Conformation and stability of the C-terminal domain of initiation factor IF2 from Bacillus stearothermophilus were analyzed by circular dichroism, fluorescence and Raman spectroscopy, and microcalorimetry under different solvent conditions. From circular dichroism and Raman measurements, IF2C at neutral pH can be classified as an α + β protein. Solvent perturbation and Raman spectroscopy indicate a high accessibility of the tyrosine residues in the native protein. The Gdn/HCl-induced unfolding of IF2C was monitored by circular dichroism. IF2C unfolding at neutral pH proceeds in two discrete steps. The midpoints (c_m) and the free energy of unfolding (ΔG_u^H₂O) of the first and second transition are 2.05 M and 6.2 kcal·mol^-1 and 4.1 M and 12.9 kcal·mol^-1, respectively.
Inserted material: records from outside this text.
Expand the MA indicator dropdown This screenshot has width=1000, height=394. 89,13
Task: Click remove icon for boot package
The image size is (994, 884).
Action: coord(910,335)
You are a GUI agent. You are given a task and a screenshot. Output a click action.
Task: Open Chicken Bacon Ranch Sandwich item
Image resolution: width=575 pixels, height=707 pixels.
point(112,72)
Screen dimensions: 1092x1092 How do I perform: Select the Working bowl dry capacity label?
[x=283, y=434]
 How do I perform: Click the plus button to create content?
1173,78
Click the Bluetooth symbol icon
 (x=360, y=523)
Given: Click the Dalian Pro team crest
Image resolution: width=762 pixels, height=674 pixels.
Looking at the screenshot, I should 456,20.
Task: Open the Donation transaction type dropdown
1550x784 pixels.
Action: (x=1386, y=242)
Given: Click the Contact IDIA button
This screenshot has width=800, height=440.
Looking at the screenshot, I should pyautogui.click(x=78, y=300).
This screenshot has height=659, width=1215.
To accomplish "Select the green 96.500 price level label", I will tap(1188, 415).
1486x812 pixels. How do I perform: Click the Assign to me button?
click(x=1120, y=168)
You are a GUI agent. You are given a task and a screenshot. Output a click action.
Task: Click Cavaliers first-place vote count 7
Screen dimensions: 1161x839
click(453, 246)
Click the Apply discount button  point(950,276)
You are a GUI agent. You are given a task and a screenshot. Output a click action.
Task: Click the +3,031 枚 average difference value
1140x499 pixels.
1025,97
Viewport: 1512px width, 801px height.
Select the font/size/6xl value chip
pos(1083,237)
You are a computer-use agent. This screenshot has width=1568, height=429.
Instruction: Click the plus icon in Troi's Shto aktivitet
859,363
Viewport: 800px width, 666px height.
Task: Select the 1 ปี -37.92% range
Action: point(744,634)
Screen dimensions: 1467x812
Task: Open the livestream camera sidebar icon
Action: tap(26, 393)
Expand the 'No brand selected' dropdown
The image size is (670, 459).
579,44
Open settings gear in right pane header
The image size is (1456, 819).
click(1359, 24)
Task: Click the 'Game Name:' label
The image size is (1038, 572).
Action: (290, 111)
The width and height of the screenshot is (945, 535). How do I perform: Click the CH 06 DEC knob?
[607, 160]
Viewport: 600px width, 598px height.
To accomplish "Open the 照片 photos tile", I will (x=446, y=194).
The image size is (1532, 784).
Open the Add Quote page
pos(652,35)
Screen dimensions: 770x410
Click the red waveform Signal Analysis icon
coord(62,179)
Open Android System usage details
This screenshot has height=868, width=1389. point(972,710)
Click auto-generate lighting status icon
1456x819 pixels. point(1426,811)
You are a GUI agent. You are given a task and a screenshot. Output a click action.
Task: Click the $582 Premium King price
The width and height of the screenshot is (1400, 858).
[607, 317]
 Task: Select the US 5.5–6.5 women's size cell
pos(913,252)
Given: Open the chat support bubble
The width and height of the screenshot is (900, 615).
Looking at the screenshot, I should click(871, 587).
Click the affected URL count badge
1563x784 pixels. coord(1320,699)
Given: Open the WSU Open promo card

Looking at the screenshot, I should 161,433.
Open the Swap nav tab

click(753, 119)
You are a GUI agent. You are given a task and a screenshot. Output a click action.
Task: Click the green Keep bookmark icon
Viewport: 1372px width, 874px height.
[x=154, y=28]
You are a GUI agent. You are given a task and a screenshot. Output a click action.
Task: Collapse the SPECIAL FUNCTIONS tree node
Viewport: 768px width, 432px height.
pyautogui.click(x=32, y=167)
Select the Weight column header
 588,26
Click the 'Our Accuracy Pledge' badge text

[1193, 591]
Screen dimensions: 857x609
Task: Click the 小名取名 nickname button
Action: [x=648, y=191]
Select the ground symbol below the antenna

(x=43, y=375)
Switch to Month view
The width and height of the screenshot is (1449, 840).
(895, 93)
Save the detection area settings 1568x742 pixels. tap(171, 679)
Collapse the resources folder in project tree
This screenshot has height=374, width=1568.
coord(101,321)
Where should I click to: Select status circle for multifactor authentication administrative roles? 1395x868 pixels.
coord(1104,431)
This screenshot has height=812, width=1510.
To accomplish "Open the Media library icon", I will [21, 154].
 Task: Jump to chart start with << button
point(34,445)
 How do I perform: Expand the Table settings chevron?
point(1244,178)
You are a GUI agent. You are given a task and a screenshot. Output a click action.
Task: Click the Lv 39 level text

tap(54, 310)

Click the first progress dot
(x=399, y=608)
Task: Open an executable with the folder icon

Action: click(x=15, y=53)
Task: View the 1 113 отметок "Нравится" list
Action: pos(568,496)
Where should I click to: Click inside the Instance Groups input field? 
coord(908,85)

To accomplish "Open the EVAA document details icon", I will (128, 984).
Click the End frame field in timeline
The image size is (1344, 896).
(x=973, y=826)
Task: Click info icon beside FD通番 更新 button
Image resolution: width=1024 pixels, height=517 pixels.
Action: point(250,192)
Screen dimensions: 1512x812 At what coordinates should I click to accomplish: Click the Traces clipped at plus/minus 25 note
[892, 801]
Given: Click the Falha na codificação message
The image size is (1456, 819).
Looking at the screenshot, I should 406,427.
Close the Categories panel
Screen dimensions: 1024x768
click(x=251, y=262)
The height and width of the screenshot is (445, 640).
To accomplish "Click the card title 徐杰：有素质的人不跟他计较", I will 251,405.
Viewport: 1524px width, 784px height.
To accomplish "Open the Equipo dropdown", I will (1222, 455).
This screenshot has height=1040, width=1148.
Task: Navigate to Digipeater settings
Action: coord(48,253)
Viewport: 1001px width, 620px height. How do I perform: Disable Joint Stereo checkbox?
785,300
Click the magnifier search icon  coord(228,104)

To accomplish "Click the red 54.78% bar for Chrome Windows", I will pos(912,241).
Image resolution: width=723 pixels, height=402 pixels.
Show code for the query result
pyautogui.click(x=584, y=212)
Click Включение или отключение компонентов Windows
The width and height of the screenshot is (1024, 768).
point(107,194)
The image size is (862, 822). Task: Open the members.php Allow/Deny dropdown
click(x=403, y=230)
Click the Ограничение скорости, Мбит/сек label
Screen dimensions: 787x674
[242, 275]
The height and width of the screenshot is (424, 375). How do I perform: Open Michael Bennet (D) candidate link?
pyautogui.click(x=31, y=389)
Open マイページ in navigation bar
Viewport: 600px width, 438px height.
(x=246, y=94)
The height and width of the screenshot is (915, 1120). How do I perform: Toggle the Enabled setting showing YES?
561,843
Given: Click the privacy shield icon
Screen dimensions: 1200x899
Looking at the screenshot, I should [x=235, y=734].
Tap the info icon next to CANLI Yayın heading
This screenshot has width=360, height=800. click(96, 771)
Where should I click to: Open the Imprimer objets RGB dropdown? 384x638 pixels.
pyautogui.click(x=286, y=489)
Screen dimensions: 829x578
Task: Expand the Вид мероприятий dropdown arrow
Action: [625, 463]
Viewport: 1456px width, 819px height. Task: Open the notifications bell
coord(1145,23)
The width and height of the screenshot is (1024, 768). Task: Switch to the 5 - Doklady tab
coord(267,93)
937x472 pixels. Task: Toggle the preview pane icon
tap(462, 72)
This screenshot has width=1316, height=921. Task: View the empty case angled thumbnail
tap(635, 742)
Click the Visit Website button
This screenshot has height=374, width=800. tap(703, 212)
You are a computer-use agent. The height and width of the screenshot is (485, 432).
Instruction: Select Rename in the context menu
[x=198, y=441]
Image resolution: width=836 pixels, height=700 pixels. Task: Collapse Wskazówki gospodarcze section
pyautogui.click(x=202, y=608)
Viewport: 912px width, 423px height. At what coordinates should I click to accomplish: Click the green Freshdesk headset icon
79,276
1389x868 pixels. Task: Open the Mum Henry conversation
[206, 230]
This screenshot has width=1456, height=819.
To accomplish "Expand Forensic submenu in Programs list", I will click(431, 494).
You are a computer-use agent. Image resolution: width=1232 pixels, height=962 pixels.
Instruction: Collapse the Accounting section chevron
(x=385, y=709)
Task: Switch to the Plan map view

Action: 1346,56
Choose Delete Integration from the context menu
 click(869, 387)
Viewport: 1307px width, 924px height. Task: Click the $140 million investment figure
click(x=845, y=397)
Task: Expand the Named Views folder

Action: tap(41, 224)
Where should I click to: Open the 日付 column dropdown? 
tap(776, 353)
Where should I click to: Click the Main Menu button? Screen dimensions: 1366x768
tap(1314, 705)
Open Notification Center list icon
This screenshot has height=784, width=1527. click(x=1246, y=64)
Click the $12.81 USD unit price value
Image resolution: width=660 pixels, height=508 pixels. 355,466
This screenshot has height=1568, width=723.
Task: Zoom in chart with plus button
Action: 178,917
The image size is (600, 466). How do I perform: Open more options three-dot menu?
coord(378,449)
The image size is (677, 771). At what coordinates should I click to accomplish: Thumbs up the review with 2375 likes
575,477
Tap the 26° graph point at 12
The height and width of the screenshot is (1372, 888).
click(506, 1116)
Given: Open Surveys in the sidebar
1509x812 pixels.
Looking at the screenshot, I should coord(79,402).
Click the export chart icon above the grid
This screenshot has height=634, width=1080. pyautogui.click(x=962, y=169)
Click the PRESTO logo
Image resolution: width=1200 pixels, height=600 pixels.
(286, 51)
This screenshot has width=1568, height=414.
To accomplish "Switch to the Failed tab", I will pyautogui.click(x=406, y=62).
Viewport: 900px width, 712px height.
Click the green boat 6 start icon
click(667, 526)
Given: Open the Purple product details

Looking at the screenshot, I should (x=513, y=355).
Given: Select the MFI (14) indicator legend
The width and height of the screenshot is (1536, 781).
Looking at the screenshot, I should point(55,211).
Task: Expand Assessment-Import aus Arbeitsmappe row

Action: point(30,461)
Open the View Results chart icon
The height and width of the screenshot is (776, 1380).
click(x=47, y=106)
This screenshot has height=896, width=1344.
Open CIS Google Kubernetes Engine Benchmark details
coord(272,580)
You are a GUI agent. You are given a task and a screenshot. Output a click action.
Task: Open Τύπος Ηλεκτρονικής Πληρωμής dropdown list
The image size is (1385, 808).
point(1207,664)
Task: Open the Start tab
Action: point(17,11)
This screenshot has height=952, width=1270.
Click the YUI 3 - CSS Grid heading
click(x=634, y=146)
ANS does not bind to the stable intermediate formed at 3 M Gdn/HCl. It seems likely that IF2C is composed of two subdomains which unfold in a stepwise process. Melting experiments at pH 7.0 are impaired by irreversible aggregation at higher temperatures. However, in Gdn/HCl containing buffer at denaturant concentrations up to 1.5 M the melting becomes a reversible process and can be analyzed by differential scanning calorimetry. At Gdn/HCl concentrations between 1.0 and 1.5 M, IF2C seems to be composed of two folding units with T_m values of about 60 and 78 °C and folding enthalpy values (ΔH_m) of about 37 and 58 kcal·mol^-1. At pH values below pH 3.0, IF2C can adopt a new acid-induced conformation, which is characterized by a high secondary structure content and a strong ANS binding. The Gdn/HCl-induced unfolding of IF2C at pH 2.6 takes place only in one discrete step with a midpoint c_m of 3.3 M and a ΔG_AUa^H₂O of 11.9 kcal·mol^-1.